Well, I like foreigners! That might be a relief, or even a surprise, to some of you here. My grandmothers were Irish and Italian, my in-laws were Spanish and Brasilian, I never really stood a chance of being a Xenophobe. Seeing beyond nationality has never been a struggle for me. But for many it is. And for ancient Israel it was often – but not always – hard to see beyond the tribe, or rather, the twelve tribes. Some writers envisage the people of Israel sharing their God with the whole world. Others, like Joel, from a later, more purist time, are more inward-looking (notice the language of vision again). Here I think Scripture issues us with a challenge – here is a valley of decision all right – The tribe, or the whole world? Choose!
And here too, the New Testament (as so often) helps us out. Our Gospel reading is also about peculiarity of vision. When I saw a two verser I thought – Excellent! – in that lazy way preachers have. Then I read it. Happy the womb and breasts? Can there be happy body parts? When your down in the dumps do you take comfort that your duodenum is having a good day? Your fingernails are feeling ropey, but my, what a happy thigh! Couldn’t this lady have said – which surely she means – translated into English vernacular, “yer Mum dun good”? Here too is a failure of vision. There’s the one the text up, which we’ll come to, but there’s this other one too – a person isn’t a set of organs. A body isn’t only parts. God’s creating gift to us is relationship – one to another, and all to God.

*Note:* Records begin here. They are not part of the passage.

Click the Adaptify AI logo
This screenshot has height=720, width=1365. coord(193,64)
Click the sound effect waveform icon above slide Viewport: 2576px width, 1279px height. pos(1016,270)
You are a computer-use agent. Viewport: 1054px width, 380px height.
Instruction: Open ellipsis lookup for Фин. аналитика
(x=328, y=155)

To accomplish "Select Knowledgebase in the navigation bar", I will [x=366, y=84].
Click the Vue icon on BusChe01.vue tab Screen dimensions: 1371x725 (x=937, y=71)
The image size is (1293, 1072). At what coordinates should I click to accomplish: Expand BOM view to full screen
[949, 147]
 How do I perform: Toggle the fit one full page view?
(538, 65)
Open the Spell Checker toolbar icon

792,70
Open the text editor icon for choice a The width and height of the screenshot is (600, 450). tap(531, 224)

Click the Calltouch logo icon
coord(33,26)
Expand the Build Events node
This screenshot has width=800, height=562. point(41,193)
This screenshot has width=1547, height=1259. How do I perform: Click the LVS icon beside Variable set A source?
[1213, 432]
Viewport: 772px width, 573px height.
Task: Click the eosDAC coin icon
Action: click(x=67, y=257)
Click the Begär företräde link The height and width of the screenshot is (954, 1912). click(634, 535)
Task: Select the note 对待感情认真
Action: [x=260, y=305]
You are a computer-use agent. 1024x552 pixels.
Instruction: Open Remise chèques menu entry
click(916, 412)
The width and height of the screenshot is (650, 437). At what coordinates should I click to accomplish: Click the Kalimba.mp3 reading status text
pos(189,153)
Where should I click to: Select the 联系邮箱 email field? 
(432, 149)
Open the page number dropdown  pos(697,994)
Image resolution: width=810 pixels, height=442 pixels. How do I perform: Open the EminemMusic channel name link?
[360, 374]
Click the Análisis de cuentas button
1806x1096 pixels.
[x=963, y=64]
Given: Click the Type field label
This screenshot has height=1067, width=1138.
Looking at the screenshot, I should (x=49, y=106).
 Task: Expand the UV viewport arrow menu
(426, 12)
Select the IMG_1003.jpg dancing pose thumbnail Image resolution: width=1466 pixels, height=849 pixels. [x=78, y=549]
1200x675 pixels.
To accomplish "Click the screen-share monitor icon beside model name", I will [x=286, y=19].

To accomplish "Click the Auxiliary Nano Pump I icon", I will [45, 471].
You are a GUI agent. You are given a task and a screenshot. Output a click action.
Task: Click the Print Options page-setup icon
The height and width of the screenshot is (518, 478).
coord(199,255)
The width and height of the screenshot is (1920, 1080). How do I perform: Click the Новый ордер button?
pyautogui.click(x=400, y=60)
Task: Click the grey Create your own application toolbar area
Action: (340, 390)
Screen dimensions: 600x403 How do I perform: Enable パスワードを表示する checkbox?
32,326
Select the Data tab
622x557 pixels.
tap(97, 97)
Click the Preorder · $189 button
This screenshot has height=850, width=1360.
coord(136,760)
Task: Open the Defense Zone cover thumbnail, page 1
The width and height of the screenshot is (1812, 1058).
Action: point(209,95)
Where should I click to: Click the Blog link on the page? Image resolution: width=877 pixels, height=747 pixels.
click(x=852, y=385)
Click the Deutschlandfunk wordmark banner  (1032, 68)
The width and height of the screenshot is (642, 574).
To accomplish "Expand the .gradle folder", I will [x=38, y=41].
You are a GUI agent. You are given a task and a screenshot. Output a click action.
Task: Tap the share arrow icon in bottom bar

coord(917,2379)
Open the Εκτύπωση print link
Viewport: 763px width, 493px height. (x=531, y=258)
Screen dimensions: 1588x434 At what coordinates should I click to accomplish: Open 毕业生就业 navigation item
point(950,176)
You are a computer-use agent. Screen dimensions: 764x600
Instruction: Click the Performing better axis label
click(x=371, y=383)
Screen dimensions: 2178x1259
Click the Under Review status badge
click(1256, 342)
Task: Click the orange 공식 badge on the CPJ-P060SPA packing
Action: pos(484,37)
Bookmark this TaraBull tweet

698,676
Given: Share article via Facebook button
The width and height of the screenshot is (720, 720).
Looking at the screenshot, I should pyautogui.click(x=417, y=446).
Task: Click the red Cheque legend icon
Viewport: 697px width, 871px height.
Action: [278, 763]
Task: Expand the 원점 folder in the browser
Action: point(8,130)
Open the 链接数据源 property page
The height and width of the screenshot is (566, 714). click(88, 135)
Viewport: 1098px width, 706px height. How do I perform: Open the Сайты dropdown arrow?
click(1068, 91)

And so we hear Jesus’s reply – “happy are those who hear the word of God and keep it”. Happiness – although the word is more solemn than that, and means blessedness too – isn’t a random gift conferred, like the gift of a child. God’s gift to Mary wasn’t just Jesus, it was the spirit that said “be it unto me according to thy word” which made her a co-operator in God’s design for our salvation. There’s a part for all of us to play, using our own individual gifts and choices collaboratively and creatively together. The ability to see what those gifts are – our own, and others’ – helps to build up the body of our common life.
And here we are, native, foreign, and in my case, mongrel, building up the body of our common life, which for many of us has hitherto been at computer monitor. And do we find ourselves somewhere entirely new? No, I don’t think we do. That monitor has opened my eyes, expanded my horizon, I’m no seer, but I see further because of it. I’ll end with some dimly remembered (another visual image!) words of William Penn, a Christ Church graduate (as it happens …) who hard a part to play in America too. “Life is eternal, and love is immortal, and death is only an horizon, and a horizon is nothing save the limit of our sight”. God, give us grace to see. Amen.